Evaluate the following limits.$$\lim _{(x, y) \rightarrow(1,2)} \frac{\sqrt{y}-\sqrt{x+1}}{y-x-1}$$

Answer

**step1** Understanding the Problem

The problem asks us to evaluate the limit of a given expression as the variables $$x$$ and $$y$$ approach specific values. The expression is $$\frac{\sqrt{y}-\sqrt{x+1}}{y-x-1}$$, and we need to find its value as $$(x, y)$$ approaches $$(1, 2)$$.

**step2** Initial Evaluation of the Expression

First, we attempt to substitute the values $$x=1$$ and $$y=2$$ directly into the expression to see if we can determine the limit by simple substitution.
For the numerator:
Substituting $$y=2$$ and $$x=1$$, we get $$\sqrt{2}-\sqrt{1+1} = \sqrt{2}-\sqrt{2} = 0$$.
For the denominator:
Substituting $$y=2$$ and $$x=1$$, we get $$2-1-1 = 0$$.
Since direct substitution results in the indeterminate form $$\frac{0}{0}$$, we cannot find the limit directly. We need to manipulate or simplify the expression further.

**step3** Simplifying the Expression using Conjugate Multiplication

When we encounter expressions involving square roots that result in an indeterminate form, a common algebraic technique is to multiply by the conjugate.
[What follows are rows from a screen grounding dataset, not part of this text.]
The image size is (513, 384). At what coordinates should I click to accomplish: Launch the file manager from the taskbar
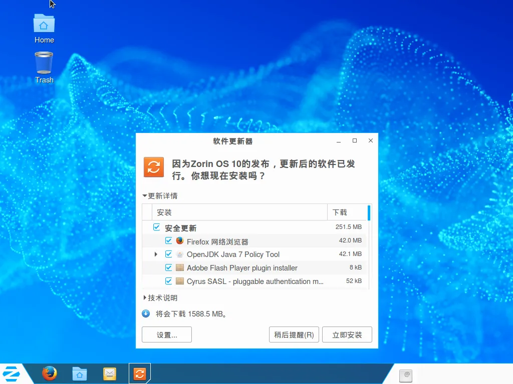tap(79, 374)
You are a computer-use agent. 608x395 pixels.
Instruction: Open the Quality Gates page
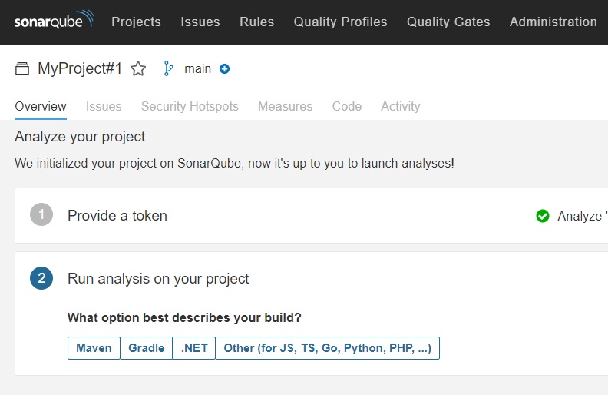pyautogui.click(x=448, y=22)
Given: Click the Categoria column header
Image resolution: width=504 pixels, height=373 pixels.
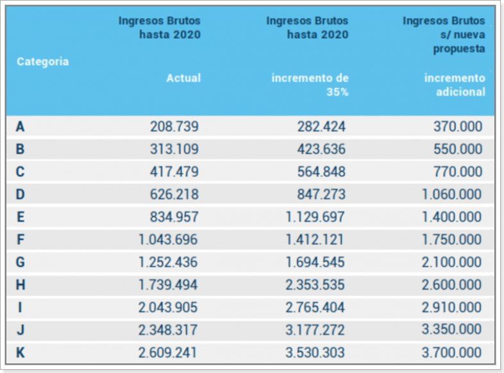Looking at the screenshot, I should [42, 62].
The conjugate of the numerator, which is $$\sqrt{y}-\sqrt{x+1}$$, is $$\sqrt{y}+\sqrt{x+1}$$.
We multiply both the numerator and the denominator of the expression by this conjugate:
$$\frac{\sqrt{y}-\sqrt{x+1}}{y-x-1} = \frac{\sqrt{y}-\sqrt{x+1}}{y-x-1} \times \frac{\sqrt{y}+\sqrt{x+1}}{\sqrt{y}+\sqrt{x+1}}$$
Now, we perform the multiplication in the numerator. This follows the difference of squares formula, $$(a-b)(a+b) = a^2-b^2$$. Here, $$a = \sqrt{y}$$ and $$b = \sqrt{x+1}$$.
So, the numerator becomes:
$$(\sqrt{y})^2 - (\sqrt{x+1})^2 = y - (x+1) = y - x - 1$$
Substituting this back into our expression, we get:
$$\frac{y-x-1}{(y-x-1)(\sqrt{y}+\sqrt{x+1})}$$

**step4** Cancelling Common Terms

We observe that the term $$(y-x-1)$$ appears in both the numerator and the denominator. When evaluating a limit, we are interested in the behavior of the function as $$(x, y)$$ gets arbitrarily close to $$(1, 2)$$, but not exactly at $$(1, 2)$$. This means that $$(y-x-1)$$ is not exactly zero, allowing us to cancel this common factor from the numerator and denominator:
$$\frac{\cancel{y-x-1}}{\cancel{(y-x-1)}(\sqrt{y}+\sqrt{x+1})} = \frac{1}{\sqrt{y}+\sqrt{x+1}}$$

**step5** Evaluating the Limit by Substitution

Now that the expression has been simplified to $$\frac{1}{\sqrt{y}+\sqrt{x+1}}$$, we can substitute the values $$x=1$$ and $$y=2$$ into this simplified form without encountering an indeterminate form:
$$\frac{1}{\sqrt{2}+\sqrt{1+1}}$$
$$= \frac{1}{\sqrt{2}+\sqrt{2}}$$
$$= \frac{1}{2\sqrt{2}}$$

**step6** Rationalizing the Denominator

To present the final answer in a standard simplified form, we rationalize the denominator by multiplying both the numerator and the denominator by $$\sqrt{2}$$:
$$\frac{1}{2\sqrt{2}} \times \frac{\sqrt{2}}{\sqrt{2}} = \frac{\sqrt{2}}{2 \times (\sqrt{2})^2} = \frac{\sqrt{2}}{2 \times 2} = \frac{\sqrt{2}}{4}$$
Thus, the limit of the given expression as $$(x, y)$$ approaches $$(1, 2)$$ is $$\frac{\sqrt{2}}{4}$$.